Keep a certified copy of the order with you at all times, especially in the first few days after it takes effect. If your spouse returns to the home in violation of the order, having the paperwork on hand allows officers to act immediately.

Penalties for Violating the Order

A spouse who knowingly violates a restraining order or exclusive use order faces criminal consequences. A first violation is a misdemeanor carrying up to a $1,000 fine, up to one year in county jail, or both. If the violation causes physical injury, the penalties increase to a fine of up to $2,000 and a minimum of 30 days in jail.16California Legislative Information. California Penal Code 273.6

A second violation within seven years that involves violence or a credible threat of violence can be charged as a felony. These are not theoretical penalties. Prosecutors and judges take restraining order violations seriously, and a criminal record from a violation can affect custody decisions, immigration status, and employment.

How Long the Order Lasts

An exclusive use order issued during a divorce generally stays in effect until the divorce is finalized and property is divided, though the court can modify it at any time on a party’s motion.

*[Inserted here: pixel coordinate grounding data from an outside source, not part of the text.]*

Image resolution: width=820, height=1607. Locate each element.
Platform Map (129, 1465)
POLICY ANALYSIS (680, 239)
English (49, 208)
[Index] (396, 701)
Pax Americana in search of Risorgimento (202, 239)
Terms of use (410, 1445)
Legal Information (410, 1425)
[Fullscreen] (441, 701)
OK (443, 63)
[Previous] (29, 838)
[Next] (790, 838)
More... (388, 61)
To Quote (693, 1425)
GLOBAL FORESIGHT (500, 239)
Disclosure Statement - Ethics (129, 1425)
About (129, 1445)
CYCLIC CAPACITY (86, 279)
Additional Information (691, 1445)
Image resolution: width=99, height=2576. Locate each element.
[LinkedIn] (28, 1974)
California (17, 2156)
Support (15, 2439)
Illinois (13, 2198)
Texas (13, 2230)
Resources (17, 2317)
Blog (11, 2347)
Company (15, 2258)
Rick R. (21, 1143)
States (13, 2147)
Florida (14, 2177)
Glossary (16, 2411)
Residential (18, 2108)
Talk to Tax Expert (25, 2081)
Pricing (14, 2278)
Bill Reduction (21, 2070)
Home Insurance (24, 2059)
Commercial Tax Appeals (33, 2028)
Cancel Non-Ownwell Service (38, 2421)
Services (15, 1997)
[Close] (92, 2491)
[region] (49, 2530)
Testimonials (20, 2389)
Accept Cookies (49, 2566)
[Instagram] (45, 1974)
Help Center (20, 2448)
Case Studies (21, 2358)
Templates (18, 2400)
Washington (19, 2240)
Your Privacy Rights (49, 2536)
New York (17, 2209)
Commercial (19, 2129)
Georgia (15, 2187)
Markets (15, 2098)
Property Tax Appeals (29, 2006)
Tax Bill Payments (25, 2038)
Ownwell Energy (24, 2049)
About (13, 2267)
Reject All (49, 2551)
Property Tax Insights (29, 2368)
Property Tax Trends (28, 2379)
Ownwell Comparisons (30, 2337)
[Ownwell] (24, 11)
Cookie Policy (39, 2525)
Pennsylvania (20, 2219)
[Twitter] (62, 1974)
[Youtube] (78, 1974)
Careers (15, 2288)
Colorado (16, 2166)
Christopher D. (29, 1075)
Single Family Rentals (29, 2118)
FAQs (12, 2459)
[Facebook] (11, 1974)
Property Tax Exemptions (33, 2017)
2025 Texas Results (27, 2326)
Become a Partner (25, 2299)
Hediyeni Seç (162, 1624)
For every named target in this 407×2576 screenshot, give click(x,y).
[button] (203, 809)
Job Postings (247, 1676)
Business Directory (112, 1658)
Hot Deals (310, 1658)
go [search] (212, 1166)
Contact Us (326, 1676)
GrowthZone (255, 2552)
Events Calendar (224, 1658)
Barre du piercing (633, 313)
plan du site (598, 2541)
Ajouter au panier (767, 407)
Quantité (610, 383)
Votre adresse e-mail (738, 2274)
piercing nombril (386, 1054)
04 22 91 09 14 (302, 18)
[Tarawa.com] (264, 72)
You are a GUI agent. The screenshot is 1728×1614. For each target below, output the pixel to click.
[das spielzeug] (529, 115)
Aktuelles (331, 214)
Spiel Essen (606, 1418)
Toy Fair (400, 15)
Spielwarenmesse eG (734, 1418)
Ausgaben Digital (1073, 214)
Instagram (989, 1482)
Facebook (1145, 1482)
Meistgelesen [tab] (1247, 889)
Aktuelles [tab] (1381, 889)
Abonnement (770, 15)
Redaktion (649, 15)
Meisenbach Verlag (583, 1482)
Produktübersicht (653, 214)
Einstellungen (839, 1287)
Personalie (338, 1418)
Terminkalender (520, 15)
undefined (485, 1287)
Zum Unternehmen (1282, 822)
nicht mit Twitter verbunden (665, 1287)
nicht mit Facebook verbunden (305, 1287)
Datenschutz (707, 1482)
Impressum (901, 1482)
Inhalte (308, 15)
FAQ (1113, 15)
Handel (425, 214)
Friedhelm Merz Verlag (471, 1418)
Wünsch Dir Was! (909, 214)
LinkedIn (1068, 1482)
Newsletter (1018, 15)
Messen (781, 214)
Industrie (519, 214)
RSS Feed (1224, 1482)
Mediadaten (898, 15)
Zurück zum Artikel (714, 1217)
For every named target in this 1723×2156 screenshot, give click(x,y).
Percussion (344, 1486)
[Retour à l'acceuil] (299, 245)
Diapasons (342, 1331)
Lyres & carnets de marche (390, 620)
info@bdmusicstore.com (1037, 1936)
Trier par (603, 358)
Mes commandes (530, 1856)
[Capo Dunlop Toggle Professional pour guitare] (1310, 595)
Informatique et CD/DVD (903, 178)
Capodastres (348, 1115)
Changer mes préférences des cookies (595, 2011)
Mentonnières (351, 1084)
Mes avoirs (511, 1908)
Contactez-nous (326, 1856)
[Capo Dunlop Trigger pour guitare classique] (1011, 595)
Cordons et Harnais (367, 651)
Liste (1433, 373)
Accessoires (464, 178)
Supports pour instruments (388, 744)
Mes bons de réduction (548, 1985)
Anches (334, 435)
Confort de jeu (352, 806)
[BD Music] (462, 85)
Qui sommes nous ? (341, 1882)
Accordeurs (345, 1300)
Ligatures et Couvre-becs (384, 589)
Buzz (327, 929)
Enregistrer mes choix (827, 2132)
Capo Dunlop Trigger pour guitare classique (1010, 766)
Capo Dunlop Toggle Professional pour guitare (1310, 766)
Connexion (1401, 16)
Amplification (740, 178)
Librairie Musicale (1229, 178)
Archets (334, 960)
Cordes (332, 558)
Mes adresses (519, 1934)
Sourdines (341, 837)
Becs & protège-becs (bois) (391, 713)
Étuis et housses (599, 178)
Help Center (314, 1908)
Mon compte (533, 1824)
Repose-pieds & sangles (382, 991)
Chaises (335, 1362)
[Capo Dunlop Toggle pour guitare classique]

A DVRO issued after a full hearing can last up to five years. If no expiration date appears on the order, it defaults to three years. Before the order expires, you can request a renewal for another five years or even permanently, and the court does not require you to show new abuse since the original order was issued. You must file the renewal request within three months of the expiration date.17California Legislative Information. California Family Code 6345

Financial Consequences of a Move-Out

Getting a spouse out of the home solves the immediate living situation, but it creates financial questions that catch people off guard. Two concepts from California divorce law govern who owes what after one spouse moves out.

Watts Charges

When one spouse has exclusive use of a community-owned home after the date of separation, the other spouse may be entitled to reimbursement for that use. These are called Watts charges, named after the case that established the rule. The idea is straightforward: if the home belongs to both of you equally and only one of you is living there, the court can charge the occupying spouse a reasonable rental value for their exclusive use. The judge has broad discretion over whether to impose Watts charges, and will consider the overall fairness of the situation.

Epstein Credits

On the flip side, if the spouse who moves out continues paying the mortgage or other community debts with their own post-separation earnings, they can seek reimbursement from the community estate. These are called Epstein credits. To qualify, the payments must come from separate funds, the debt must be a community obligation, and the payments cannot have been intended as a gift or as a form of support.

In many cases, Watts charges and Epstein credits offset each other. The spouse in the home owes for the use; the spouse paying the mortgage gets credit for the payments. Courts often look at both claims together when dividing property. If you expect to be the spouse staying in the home, factor these potential charges into your financial planning from the start.

Protecting Your Credit on a Joint Mortgage

A court order deciding who lives in the home does not remove anyone’s name from the mortgage. If both spouses are on the loan, both remain legally responsible for the payments regardless of what the divorce decree says. A missed payment by the spouse ordered to pay the mortgage will damage both credit scores.

As long as your name and Social Security number are tied to the account, the lender holds you responsible and reports payment history under your name. The only way to fully separate your credit from the mortgage is to refinance the loan into one spouse’s name alone, sell the property, or otherwise pay off the joint obligation. Until that happens, monitor the account closely and be prepared to make the payment yourself if your spouse falls behind. Protecting your credit score during a divorce requires active attention, not reliance on a court order that the lender is not bound by.